**WHAT YOU HAVE TO DO:** Return verbatim all lines from the first one in the records to the line with "Task: Click the S direction on compass", both ends kept.

**AVAILABLE RECORDS:**
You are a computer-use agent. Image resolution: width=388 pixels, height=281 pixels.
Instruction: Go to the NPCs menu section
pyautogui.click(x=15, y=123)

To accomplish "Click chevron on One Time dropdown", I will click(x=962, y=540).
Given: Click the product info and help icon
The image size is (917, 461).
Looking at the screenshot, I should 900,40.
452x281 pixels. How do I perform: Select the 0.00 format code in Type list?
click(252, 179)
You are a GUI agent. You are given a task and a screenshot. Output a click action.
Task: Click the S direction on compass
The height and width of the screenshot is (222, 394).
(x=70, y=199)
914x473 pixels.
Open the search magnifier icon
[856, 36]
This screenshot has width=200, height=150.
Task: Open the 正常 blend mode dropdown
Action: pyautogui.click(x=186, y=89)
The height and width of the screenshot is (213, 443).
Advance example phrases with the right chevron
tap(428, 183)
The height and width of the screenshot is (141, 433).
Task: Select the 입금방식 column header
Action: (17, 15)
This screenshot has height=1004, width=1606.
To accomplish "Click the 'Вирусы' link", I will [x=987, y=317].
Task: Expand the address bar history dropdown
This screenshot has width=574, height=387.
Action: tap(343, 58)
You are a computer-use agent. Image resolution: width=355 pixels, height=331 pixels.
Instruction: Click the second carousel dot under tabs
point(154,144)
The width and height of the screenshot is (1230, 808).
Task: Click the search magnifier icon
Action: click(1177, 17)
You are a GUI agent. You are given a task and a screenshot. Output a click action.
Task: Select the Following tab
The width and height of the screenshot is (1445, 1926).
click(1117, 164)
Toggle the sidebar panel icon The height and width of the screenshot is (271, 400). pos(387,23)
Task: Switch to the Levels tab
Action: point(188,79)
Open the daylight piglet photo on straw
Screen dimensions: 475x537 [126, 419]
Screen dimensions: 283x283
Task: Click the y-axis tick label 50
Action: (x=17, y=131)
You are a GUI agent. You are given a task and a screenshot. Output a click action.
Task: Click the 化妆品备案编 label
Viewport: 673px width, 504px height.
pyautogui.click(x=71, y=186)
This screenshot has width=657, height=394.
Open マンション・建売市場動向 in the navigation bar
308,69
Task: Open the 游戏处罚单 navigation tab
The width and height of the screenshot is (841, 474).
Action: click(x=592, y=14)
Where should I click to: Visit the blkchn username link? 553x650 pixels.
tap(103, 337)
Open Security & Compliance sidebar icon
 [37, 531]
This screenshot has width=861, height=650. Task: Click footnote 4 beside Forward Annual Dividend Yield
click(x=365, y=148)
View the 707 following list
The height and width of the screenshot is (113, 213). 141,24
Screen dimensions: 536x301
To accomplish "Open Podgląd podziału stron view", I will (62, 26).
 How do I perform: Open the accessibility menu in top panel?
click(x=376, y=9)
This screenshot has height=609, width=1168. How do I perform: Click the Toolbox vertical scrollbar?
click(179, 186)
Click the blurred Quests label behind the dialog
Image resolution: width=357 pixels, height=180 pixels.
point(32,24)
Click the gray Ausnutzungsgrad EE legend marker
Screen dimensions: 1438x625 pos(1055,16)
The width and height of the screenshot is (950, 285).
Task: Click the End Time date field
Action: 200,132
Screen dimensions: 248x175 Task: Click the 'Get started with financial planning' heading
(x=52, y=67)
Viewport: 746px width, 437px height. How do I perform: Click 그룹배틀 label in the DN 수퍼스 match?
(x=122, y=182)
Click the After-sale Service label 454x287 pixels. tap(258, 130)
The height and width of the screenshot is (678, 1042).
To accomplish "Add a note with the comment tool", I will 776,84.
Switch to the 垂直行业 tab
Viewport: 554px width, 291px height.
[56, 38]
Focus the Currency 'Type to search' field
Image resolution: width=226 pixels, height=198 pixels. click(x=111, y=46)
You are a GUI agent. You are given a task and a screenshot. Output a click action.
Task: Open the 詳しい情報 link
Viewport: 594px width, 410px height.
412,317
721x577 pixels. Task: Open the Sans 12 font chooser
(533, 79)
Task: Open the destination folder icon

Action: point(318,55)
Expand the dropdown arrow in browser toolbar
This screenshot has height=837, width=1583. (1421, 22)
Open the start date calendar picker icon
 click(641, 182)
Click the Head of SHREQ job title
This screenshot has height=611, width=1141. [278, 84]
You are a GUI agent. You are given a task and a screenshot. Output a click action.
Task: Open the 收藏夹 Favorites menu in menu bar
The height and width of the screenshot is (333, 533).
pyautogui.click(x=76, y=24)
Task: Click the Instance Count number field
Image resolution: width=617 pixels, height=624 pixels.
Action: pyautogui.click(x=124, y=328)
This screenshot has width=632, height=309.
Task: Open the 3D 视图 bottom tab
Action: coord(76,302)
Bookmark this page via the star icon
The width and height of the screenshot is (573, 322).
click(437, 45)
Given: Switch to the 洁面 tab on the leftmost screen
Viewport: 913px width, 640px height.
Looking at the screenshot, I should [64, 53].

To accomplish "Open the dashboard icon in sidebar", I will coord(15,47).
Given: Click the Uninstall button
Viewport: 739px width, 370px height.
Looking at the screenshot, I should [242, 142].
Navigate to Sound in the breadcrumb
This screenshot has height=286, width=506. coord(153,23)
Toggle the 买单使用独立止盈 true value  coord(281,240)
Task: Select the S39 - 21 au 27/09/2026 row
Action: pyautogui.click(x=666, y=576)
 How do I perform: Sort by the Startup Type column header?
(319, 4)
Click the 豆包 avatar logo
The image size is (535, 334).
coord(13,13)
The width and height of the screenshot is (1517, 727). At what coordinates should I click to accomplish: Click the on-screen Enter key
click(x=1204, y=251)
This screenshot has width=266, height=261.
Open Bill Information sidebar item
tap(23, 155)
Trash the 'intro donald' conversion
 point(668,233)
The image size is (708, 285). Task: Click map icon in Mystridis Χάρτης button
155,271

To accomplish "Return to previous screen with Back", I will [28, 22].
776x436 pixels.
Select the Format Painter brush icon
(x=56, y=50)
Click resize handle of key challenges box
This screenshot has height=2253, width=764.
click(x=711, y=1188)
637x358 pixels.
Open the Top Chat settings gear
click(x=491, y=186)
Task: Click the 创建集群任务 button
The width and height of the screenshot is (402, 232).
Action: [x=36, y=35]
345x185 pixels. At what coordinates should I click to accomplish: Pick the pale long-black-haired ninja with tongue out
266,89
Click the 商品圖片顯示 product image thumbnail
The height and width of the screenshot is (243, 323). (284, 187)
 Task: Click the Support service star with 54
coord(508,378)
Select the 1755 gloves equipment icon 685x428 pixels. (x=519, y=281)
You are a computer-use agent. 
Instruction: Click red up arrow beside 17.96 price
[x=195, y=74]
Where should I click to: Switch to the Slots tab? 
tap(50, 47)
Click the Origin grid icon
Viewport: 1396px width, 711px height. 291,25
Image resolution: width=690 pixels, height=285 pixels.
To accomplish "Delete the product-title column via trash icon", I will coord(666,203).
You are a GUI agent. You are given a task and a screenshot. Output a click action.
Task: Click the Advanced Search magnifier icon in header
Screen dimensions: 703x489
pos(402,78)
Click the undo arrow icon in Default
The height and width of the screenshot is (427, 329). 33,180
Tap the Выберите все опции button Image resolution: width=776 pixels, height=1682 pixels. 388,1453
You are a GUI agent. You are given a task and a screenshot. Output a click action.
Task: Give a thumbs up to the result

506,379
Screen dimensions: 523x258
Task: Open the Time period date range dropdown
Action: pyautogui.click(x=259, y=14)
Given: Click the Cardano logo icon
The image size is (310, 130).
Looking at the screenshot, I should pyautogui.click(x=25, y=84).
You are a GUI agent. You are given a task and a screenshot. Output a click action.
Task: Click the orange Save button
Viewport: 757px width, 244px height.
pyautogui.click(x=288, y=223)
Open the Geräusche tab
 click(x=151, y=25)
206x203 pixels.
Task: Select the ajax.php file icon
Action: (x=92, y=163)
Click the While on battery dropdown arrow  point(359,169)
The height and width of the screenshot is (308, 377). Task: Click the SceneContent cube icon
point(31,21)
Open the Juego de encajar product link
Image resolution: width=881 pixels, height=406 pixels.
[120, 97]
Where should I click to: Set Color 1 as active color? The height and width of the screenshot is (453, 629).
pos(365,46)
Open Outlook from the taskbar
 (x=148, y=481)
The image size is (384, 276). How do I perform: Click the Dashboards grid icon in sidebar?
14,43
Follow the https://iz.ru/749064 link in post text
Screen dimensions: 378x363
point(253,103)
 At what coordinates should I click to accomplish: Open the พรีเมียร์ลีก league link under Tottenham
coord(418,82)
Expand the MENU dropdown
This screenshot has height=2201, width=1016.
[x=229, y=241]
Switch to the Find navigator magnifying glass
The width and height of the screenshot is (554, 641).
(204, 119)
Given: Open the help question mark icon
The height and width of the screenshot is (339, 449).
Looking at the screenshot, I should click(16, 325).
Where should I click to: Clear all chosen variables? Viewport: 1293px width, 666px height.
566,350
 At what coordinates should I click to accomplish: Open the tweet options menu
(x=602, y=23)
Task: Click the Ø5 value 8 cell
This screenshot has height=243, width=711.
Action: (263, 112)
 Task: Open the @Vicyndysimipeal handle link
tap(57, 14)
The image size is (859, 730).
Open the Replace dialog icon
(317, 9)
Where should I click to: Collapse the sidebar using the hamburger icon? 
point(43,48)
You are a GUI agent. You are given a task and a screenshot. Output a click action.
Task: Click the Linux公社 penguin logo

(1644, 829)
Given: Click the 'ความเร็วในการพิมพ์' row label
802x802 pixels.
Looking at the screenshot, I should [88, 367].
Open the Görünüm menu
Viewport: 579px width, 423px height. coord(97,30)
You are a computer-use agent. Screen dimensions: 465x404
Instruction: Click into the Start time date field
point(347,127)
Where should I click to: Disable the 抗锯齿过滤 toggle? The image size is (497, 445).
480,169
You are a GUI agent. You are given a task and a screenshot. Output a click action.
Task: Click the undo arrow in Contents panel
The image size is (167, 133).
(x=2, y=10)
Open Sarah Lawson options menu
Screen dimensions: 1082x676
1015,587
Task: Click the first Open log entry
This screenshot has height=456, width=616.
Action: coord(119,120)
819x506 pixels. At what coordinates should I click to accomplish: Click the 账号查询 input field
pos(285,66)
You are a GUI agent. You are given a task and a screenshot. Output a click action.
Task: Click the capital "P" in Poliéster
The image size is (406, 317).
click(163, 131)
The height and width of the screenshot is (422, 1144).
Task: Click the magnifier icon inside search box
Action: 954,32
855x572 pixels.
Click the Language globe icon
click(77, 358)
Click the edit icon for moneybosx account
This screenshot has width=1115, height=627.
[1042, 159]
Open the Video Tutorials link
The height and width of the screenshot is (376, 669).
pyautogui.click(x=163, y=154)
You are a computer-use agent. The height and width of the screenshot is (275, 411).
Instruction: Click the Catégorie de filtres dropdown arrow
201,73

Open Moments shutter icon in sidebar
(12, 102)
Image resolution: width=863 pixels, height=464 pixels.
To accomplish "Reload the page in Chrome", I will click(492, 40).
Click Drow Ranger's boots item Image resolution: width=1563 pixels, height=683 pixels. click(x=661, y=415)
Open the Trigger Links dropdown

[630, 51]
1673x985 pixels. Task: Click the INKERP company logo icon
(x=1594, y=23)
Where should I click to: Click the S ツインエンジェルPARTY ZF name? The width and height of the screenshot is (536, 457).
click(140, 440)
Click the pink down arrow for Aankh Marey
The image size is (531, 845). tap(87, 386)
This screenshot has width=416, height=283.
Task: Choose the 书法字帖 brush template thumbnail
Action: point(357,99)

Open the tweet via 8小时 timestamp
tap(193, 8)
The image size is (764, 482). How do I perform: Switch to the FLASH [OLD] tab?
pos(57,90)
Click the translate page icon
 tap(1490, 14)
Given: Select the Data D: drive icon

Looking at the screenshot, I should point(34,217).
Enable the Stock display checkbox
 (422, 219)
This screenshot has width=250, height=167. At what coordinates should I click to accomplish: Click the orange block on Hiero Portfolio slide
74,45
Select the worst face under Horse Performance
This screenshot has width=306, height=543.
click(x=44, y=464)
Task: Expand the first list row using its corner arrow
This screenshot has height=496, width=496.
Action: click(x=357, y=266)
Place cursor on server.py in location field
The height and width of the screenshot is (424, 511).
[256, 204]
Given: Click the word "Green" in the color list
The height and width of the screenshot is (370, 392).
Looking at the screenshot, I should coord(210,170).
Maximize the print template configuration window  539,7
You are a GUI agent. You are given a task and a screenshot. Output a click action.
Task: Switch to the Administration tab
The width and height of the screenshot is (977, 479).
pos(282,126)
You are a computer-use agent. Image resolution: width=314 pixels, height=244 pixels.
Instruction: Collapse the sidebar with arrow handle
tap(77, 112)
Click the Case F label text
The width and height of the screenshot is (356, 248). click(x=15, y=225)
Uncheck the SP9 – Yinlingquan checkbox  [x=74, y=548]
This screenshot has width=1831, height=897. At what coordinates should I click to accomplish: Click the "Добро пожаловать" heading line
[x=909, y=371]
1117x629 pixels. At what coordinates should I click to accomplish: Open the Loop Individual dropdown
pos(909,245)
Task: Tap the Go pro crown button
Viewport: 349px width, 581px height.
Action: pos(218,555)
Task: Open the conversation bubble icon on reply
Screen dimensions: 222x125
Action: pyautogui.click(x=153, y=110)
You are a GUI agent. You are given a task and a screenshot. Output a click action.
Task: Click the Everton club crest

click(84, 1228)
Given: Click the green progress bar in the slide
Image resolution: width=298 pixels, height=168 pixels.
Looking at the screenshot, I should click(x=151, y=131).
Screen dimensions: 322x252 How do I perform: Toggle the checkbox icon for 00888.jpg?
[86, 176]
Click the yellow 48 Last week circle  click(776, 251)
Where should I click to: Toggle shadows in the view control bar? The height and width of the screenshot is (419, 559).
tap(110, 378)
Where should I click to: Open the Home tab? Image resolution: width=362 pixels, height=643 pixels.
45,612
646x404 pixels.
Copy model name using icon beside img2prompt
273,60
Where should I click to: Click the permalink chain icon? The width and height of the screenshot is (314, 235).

**RESPONSE AREA:**
You are a computer-use agent. Image resolution: width=388 pixels, height=281 pixels.
Instruction: Go to the NPCs menu section
pyautogui.click(x=15, y=123)

To accomplish "Click chevron on One Time dropdown", I will click(x=962, y=540).
Given: Click the product info and help icon
The image size is (917, 461).
Looking at the screenshot, I should 900,40.
452x281 pixels. How do I perform: Select the 0.00 format code in Type list?
click(252, 179)
You are a GUI agent. You are given a task and a screenshot. Output a click action.
Task: Click the S direction on compass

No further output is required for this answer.